MARC — Mathematical AI Reasoning Core

The reframe

Two kinds of decision. Only one is worth learning.

Solving a constraint problem splits cleanly. We bet on the wrong half first, measured it honestly, and moved the learning to the half where classical methods have nothing.

Continuous · what values satisfy the equations

Owned by classical solvers

Smooth, gradient-rich, and covered by sixty years of numerical analysis. Levenberg–Marquardt with restarts saturates our hard nonlinear families. A learned proposal ties or loses to plain random restart once solutions are coupled.

→ delegate. never compete.

Discrete · what representation makes it tractable

Owned by nothing, until now

Which auxiliary quantity to introduce. Which substitution linearizes the system. No gradient exists over this space, enumeration grows combinatorially, and a solver cannot decide to invent d = x − y. A learned prior amortizes exactly this choice.

→ the bet. one forward pass vs. exponential search.

What we measured

The evidence chose this framing.

We ran the controls that could kill our own first idea, and they did. The negatives are reported with confidence intervals and kept in every paper we write: they are the motivation, measured.

Coupled systems · learned value proposals

Ties or loses to random restart at every dimension

The earlier high-dimensional win was a separability artifact. The "learned proposal beats classical search" route is closed.

Classical baseline · Levenberg–Marquardt

1.000 solve rate on the hard families

With restarts, LM saturates the nonlinear suites. Raw solve rate can never be the claim; cost and representation can.

Stochasticity in search · pre-registered RQ

Entrapment 1.000 → 0.475 with noise (−0.525 ± 0.086)

Deterministic descent always traps; Langevin noise escapes. Real and CI-backed, but it argues for noise in search, not for a learned denoiser.

Structure selection · trained policy

Beats its controls; clean numbers pending

The one learned component that beat random-slot and no-context controls. Regenerating at scale under a contamination-proof seed protocol before any number is cited.

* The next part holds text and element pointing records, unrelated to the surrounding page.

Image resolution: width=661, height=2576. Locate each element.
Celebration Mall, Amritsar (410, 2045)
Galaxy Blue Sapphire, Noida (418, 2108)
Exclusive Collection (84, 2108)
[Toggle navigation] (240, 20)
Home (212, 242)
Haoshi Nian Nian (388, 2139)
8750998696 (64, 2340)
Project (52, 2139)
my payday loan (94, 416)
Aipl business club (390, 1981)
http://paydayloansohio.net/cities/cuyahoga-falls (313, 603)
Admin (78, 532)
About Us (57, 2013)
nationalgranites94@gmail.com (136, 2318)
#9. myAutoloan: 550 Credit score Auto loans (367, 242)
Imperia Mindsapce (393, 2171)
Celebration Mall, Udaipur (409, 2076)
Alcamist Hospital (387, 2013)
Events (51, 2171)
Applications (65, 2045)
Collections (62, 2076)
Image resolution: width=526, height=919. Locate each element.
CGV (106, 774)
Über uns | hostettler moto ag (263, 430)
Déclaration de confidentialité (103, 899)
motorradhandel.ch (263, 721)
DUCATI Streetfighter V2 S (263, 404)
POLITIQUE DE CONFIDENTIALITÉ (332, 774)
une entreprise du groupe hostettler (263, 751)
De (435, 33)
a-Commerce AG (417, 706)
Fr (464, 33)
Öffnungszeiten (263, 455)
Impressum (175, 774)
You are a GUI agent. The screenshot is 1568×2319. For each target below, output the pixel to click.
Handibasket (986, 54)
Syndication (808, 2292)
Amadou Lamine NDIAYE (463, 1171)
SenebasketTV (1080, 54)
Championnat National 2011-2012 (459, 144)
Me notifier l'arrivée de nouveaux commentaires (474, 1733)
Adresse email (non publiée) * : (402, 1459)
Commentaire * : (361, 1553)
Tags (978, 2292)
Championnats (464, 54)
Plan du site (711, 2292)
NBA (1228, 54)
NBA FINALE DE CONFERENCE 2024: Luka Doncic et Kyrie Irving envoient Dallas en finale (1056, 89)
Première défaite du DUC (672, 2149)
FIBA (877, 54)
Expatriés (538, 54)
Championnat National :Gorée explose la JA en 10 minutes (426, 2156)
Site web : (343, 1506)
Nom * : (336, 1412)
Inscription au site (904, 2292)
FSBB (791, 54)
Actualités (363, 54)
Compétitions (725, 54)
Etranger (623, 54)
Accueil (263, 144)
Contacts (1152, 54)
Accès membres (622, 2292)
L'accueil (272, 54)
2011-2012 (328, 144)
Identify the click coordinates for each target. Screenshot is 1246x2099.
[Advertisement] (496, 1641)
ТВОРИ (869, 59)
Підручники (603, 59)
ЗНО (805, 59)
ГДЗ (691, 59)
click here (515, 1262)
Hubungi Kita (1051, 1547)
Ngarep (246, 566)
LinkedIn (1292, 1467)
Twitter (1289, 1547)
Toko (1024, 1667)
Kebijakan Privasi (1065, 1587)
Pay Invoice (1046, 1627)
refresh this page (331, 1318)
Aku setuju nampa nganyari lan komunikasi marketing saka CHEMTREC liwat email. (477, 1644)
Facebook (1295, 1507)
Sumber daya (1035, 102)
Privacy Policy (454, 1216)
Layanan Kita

House law: every rate ships with N and a Wilson interval, every comparison with a corrected significance test, and structure-selection numbers exist only if the run's own artifact proves its seeds were clean. We caught one contaminated result ourselves, withdrew it, and rebuilt the protocol so the eval refuses to repeat the mistake.

The system

Watch structure make a problem solvable.

A fixed graph with no consistent assignment. The policy proposes one auxiliary: a node flips from absent to active with its defining relation. A classical solver then fills the values and the checker accepts. That flip is the entire thesis.

variables violated factor proposed structure checker-accepted

The invention ladder

From selection to generation, one falsifiable rung at a time.

Every rung keeps the same end-to-end bar: a proposal counts only if the augmented graph actually solves and passes the checker. Until the last rung, the honest term is menu-based structure selection. "Invention" names the destination, not the current claim.

Menu selection

Pick the correct augmentation from K procedurally generated candidates: exactly one is solvable by certified construction, and hard negatives share the right structure with the wrong constant.

built · trained

Predicted defining value

The policy's value head supplies the defining constant itself. The candidate space becomes continuous; the menu only provides insertion structure.

built · clean numbers pending

Compositional & multi-aux

Choose the insertion set and defining relation independently; instantiate several auxiliaries at once. The slot schema already supports it.

designed

Free-form generation

Emit the defining expression itself: invention proper. The prize, out of scope until the rungs below it hold.

future

Results integrity

Rules we cannot break.

Classical solvers are always baselines. refine, lm, exact, random are labeled on every table and never presented as system results.
No number without its interval. Every rate carries N and a Wilson CI; every comparison carries a Holm-corrected significance test.
Seed hygiene is mechanical, not promised. Train, validation, and test seed ranges are disjoint by contract; the eval asserts it at checkpoint load and refuses to run otherwise.
Withdrawn means gone. Results that fail the protocol are withdrawn in the ledger and never cited, including our own.
Provenance or it didn't happen. Every published number maps to a command, seed, and commit in paper/PROVENANCE.md.